Cambodia’s inflation rate jumped from 1.7 percent in February 2021 to 3.4 percent in August 2021. After dropping to 2.9 percent in October, it rose again to 3.8 percent in November.
Dr. Koh said: “At some point, because the Fed [United States Federal Reserve] is tightening interest rates, we expect rates to go up, but what we see is the region is lagging behind in terms of the business cycle and because of that there’s a still a large negative output gap, and growth has also been disrupted by the Delta variant.”
He said central banks in the region will continue to keep low interest rates until the output gap of the economies narrows and more sustained growth is shown.
“The fact that inflation here is relatively low has provided central banks with the space to keep the monetary policy relatively accommodative. They will start moving the rates only when they see inflation coming up.”
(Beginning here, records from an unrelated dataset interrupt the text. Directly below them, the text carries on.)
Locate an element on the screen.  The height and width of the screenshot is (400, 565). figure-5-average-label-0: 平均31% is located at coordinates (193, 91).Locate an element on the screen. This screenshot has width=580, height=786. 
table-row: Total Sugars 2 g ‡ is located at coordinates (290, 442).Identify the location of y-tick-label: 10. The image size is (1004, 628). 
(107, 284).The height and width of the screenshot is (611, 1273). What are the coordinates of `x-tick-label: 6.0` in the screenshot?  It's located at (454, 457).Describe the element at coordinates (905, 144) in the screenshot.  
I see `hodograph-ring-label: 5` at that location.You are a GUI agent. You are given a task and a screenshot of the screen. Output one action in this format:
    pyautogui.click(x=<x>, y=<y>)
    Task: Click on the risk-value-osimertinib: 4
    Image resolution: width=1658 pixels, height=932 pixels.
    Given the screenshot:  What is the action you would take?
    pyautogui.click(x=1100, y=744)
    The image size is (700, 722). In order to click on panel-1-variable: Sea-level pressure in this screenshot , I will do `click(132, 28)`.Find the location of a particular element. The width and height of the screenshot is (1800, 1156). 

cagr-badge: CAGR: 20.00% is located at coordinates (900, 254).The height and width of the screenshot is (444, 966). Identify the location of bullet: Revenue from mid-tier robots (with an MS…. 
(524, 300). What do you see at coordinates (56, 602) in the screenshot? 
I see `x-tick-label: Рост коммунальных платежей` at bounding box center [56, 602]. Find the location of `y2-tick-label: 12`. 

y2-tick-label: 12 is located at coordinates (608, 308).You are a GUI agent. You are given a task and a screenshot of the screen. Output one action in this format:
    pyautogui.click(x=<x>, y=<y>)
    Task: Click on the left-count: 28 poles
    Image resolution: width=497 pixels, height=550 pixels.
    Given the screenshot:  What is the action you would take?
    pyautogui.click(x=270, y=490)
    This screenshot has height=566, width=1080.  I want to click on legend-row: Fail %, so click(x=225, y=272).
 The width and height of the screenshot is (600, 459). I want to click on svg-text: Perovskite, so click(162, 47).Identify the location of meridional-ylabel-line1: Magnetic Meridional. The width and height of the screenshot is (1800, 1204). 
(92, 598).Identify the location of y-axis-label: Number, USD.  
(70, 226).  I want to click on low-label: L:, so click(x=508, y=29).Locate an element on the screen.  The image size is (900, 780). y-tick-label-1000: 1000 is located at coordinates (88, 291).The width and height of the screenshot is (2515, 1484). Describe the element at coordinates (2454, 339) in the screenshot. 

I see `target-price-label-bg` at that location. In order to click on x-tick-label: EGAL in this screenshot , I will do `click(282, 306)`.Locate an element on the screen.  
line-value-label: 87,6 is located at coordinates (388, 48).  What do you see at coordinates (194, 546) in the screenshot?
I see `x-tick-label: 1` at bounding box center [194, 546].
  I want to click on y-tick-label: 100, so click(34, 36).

Long-term effects of Covid still unknown
Dr. Hui said economic scarring of some sort was inevitable considering the pandemic has stretched into a third year, with the most important factors being the loss of learning due to school closures and the deterioration of skills due to unemployment
The hopeful rebound of labor forces and the return of foreign workers to regional economies would also impact the severity of any potential economic scarring.
She said fiscal support measures have also hidden the true impact of the pandemic on many businesses.
“The extent of damage to firm balance sheets will only really become clearer after these support measures are lifted,” she said.
While AMRO sees obstacles in the short term for the region, it expects that these risks will all but disappear within five years.
“A resurgence of infections continues to be the key downside risk, amplified by lingering global supply chain disruptions and rising global price pressures,” Dr. Khor said.
“While the rise in global inflation is likely to prompt major advanced economies to roll back extraordinary monetary support earlier or more sharply than anticipated, the spillover effects for the region is likely to be limited because of greater resilience.”